The Fishing Warehouse cook fire
When I arrived at the Sake Warehouse, I was greeted by another warm fire and an old man and woman who welcomed everyone inside.

They gave me a warm cup of amazake, a low-alcohol traditional Japanese beverage, and unlimited pickled radish. No better way to win me over.

Like the man in the fishing warehouse, the pair of volunteers was so happy that I could speak Japanese that we talked for a long time about life in Hokkaido.

They answered all my questions, gave me recommendations for good restaurants to try in Sapporo, and then, when they had their lunch break, proceeded to take me out to lunch!

Sake factory friends

Traditional Hokkaido "Field Soldier" Meal - complete with potato pancakes and white konyaku
I don't think I had ever been so happy I had studied Japanese before. My day in the historical village was one of the most positive experiences of my life, let alone my time in Japan. There's something so satisfying about making new friends on a trip.

Especially if those friends give you sake and pickled radish. I love snacks!

Tuesday, February 23, 2016

Deja Vu at the Ruins of St. Paul's

Are you a long time reader of Lauren Loves Noodles? Then it's time to test your memory.

Look closely at the picture above. Notice anything familiar?

That is a snow sculpture from my trip to the Sapporo Snow Festival that is being colored with projection mapping. Every night of the festival, all the large sculptures were projected upon with lights and music. It was a neat counterpoint to the snowy white scenery you could see throughout the day.

Pretty neat right? This sculpture was, by far, my favorite of the entire festival. Something about it just kept me doing d

Here are some other outrageous colors.

Beautiful right? The whole time I was watching it, I kept thinking to myself, "this giant snow castle looks oddly familiar..."

Then suddenly, it clicked. I had seen that structure before.

The real life version of my favorite snow sculpture
Here's a close up:

The Ruins of St. Paul's College

If you've been following me since my Hong Kong study abroad experience, you might remember my trip to Macau in February of 2013. It was there that I visited The Ruins of St. Paul's College for the first time and took these photos.

In Sapporo, I was treated to a neon bright snow sculpture version. What a blast from the past!

The St. Paul Snow Sculpture was apparently sponsored by the Macau Tourism Board, to try and get more people to visit Macau. And people should! I thought Macao was a vibrant place, filled with unique Portuguese buildings, Chinese-influenced culture, and crazy casinos (if you're into that sort of thing). There's really nowhere like it in the whole world.
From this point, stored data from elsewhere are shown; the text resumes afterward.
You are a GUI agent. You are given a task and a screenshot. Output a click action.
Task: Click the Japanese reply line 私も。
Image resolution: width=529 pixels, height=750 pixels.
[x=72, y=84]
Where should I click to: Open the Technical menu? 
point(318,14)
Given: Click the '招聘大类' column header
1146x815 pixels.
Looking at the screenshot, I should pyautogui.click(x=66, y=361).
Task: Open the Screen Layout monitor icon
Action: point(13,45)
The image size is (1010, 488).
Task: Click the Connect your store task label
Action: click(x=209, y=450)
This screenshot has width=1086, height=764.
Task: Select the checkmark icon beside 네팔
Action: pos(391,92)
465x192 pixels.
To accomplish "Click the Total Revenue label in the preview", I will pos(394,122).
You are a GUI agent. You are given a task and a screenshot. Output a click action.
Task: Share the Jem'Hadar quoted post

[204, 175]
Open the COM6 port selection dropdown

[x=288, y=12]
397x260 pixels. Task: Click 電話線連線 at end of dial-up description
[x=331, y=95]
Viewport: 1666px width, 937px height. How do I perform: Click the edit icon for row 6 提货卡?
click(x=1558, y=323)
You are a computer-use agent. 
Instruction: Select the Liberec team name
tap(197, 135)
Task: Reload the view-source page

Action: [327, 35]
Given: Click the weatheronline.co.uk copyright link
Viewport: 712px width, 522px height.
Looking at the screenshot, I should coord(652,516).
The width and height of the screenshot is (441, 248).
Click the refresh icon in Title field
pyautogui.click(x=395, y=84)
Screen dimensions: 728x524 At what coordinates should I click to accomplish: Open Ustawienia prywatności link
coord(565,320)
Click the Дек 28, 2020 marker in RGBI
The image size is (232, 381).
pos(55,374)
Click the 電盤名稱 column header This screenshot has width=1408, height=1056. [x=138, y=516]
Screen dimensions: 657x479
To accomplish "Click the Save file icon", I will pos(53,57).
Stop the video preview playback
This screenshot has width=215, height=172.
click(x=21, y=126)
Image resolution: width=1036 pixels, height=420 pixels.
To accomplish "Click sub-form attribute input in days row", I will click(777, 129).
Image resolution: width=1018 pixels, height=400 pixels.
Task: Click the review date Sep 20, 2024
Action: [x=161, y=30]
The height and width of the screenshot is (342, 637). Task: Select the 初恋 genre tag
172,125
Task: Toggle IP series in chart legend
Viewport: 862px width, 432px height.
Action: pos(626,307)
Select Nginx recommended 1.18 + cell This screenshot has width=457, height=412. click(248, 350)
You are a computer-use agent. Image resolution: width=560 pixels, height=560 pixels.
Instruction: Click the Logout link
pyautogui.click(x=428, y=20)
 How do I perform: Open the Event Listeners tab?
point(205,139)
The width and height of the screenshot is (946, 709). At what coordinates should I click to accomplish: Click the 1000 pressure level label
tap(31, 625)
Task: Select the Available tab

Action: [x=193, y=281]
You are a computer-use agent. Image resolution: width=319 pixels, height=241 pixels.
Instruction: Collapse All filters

It felt so strange to have this massive structure appear in my life twice, once the real thing, and once, an equally impressive snow sculpture version.

So if you recognized it right away, give yourself a pat on the back.

Let's celebrate three years of noodles!

Monday, February 22, 2016

Sapporo Snow Festival

When I first started considering the idea of moving to Japan for the JET Program, I remember my mentor and former supervisor saying that the Sapporo Snow Festival was one of the best events she attended during her two year stay in Kyoto. She told me tales of snow flakes falling, huge snow mazes, warm crab soup, and lanterns lighting up the streets. 

Needless to say, I wanted to go. I wanted to eat soup and play in snow. It was my dream.

What I didn't count on was the cost. With flights and hotel expenses, the Sapporo Snow Festival looked to be a bit out of my price range. Just a reminder, I live in the very south of Japan, almost as south as you can go before hitting Okinawa. Sapporo is on the northernmost island. It's a ways away.

Last year, I passed the snow festival up, saying I'd go next year. This year, I once again, almost passed, saying "I need to save money! I'm moving in August! I can't waste my cash on frivolous things!"

Then, I did a Google Image Search and changed my mind again. When would I get another chance to see something like this?

The Snow Festival (Yuki Matsuri in Japanese) was a giant winter wonderland. There were ice sculptures, huge snow stages (with cheerleaders and raffles as pictured above), competitive snowboarding events, snow sculpting teams from all over the world, and a snow play dome for the kids. 

Strolling around getting snowflakes in my eyelashes, I felt like a kid too.